Metastatic cancer remains the greatest clinical challenge due to ineffective treatments and limited reliable models for drug testing. Patient-derived organoids (PDOs) and their subsequent culture as patient-derived-organoid xenograft (PDOX) tumours have transformed cancer research by replicating the genetic and histological characteristics of primary tumours. However, less focus has been given to metastatic tumours. Here, we investigated how well kinase signalling was conserved in PDOs grown from core-needle biopsies isolated from metastatic tumour lesions of five cancer patients. We further compared changes in kinase signalling when these PDOs were grown as metastatic PDOX tumours in mice. Strikingly, PDOs retained much kinase signalling observed in the original tumour. Even more remarkable was the ability of the metastatic PDOX tumours to match both the signalling and morphological features of the original biopsy. Cross-sample analysis revealed lost Src Family Kinase signalling in PDO cultures, highlighting the important influence of the tumour microenvironment on signalling and demonstrating this can be partially restored in the in vivo setting. Together, these studies support the use of PDOs and derived PDOX in mimicking and modelling human metastatic tumour biology.

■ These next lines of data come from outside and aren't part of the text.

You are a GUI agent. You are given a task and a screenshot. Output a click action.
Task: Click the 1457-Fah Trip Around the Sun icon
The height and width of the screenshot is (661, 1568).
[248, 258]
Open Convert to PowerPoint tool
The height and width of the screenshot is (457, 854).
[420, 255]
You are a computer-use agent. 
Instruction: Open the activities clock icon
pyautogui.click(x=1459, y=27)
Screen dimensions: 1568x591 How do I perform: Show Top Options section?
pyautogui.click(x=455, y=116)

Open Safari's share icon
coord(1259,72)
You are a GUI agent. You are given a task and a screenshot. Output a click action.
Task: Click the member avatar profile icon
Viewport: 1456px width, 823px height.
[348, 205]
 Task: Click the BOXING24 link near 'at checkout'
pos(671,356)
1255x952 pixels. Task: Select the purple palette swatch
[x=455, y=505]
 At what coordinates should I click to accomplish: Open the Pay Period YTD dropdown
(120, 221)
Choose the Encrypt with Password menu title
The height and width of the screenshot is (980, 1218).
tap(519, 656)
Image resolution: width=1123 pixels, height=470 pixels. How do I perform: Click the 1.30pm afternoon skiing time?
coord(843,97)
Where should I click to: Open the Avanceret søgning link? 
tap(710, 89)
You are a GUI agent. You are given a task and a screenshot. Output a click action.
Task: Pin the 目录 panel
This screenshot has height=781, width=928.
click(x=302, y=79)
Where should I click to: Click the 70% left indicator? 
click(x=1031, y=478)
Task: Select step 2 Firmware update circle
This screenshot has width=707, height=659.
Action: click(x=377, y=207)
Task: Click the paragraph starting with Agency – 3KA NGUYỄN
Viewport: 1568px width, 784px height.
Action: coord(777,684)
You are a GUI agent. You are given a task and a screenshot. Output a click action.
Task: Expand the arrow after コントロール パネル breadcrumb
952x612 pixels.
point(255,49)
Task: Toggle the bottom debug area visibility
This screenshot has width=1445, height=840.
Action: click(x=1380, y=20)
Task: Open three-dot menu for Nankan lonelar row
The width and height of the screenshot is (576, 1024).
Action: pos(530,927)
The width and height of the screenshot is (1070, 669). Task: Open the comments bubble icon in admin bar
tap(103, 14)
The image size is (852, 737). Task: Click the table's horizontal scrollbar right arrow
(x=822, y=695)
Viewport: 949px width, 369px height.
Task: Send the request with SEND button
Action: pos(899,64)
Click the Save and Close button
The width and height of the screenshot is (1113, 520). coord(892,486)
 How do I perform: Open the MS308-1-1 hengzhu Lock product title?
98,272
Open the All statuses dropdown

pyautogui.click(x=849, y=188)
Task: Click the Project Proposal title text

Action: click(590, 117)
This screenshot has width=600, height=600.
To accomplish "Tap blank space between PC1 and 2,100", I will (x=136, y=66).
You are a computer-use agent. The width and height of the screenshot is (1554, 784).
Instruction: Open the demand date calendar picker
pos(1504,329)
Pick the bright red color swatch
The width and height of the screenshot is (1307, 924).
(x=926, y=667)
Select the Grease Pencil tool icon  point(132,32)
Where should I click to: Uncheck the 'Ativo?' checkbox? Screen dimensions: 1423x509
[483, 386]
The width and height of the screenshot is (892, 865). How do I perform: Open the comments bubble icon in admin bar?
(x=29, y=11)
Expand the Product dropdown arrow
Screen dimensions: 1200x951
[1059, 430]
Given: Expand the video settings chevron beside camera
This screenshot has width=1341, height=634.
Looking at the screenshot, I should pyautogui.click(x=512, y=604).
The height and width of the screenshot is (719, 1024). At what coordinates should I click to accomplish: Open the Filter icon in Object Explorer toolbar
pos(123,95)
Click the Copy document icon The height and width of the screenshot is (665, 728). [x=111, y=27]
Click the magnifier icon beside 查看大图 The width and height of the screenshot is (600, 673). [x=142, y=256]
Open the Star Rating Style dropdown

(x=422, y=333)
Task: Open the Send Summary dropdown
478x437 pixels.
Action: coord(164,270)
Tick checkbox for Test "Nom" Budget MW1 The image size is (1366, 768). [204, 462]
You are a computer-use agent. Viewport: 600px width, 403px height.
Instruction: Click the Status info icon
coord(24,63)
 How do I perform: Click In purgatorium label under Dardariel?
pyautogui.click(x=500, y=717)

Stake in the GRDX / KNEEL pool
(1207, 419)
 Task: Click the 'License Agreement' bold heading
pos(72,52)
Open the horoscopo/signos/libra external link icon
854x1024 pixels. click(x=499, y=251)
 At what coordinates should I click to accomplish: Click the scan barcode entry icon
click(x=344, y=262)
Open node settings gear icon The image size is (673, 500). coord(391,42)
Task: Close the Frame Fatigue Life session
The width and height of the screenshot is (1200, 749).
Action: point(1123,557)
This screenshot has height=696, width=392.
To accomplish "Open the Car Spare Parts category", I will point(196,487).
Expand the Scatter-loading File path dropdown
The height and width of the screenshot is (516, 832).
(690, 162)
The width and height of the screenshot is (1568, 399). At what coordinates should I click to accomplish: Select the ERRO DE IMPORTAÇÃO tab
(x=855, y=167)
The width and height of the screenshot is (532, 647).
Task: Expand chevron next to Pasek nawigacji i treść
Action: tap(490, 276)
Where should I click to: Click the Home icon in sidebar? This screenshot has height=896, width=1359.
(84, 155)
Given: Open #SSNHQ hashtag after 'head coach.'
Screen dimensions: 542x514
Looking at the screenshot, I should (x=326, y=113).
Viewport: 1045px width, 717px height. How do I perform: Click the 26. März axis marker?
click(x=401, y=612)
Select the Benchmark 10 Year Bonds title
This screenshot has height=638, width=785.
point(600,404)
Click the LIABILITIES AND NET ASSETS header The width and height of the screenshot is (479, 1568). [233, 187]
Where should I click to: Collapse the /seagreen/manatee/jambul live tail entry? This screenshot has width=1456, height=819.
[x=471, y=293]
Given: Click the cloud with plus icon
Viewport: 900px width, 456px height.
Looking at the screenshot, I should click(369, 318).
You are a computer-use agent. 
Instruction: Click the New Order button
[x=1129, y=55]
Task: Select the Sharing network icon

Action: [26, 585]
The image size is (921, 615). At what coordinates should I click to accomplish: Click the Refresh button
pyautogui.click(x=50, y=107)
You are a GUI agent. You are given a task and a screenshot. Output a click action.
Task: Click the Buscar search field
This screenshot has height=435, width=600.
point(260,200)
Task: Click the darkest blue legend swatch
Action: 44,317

转移性癌症仍是当前临床面临的最大难题，其治疗手段有限且缺乏可靠的药物测试模型。患者来源类器官（Patient-derived Organoids，PDOs）及其衍生的患者来源类器官异种移植瘤（Patient-derived-organoid Xenograft，PDOX）模型可精准重现原发肿瘤的遗传与组织学特征，为癌症研究带来了革命性变革。然而，现有研究对转移性肿瘤的关注相对不足。本研究针对5名癌症患者转移性肿瘤病灶获取的核心针吸活检样本所培养的PDOs，探究了其激酶信号通路的保守程度。我们进一步对比了这些PDOs在小鼠体内构建转移性PDOX肿瘤时，其激酶信号通路的动态变化。值得注意的是，PDOs保留了原发肿瘤中绝大多数的激酶信号通路特征。更为亮眼的是，转移性PDOX肿瘤能够完美复刻原始活检样本的信号通路与形态学特征。跨样本分析显示，PDO培养体系中Src家族激酶（Src Family Kinase）的信号通路出现缺失，这凸显了肿瘤微环境对信号通路的关键调控作用，同时证明该通路缺失可在体内环境中得到部分恢复。综上，本研究证实PDOs及其衍生的PDOX模型可用于模拟并构建人类转移性肿瘤的生物学研究模型。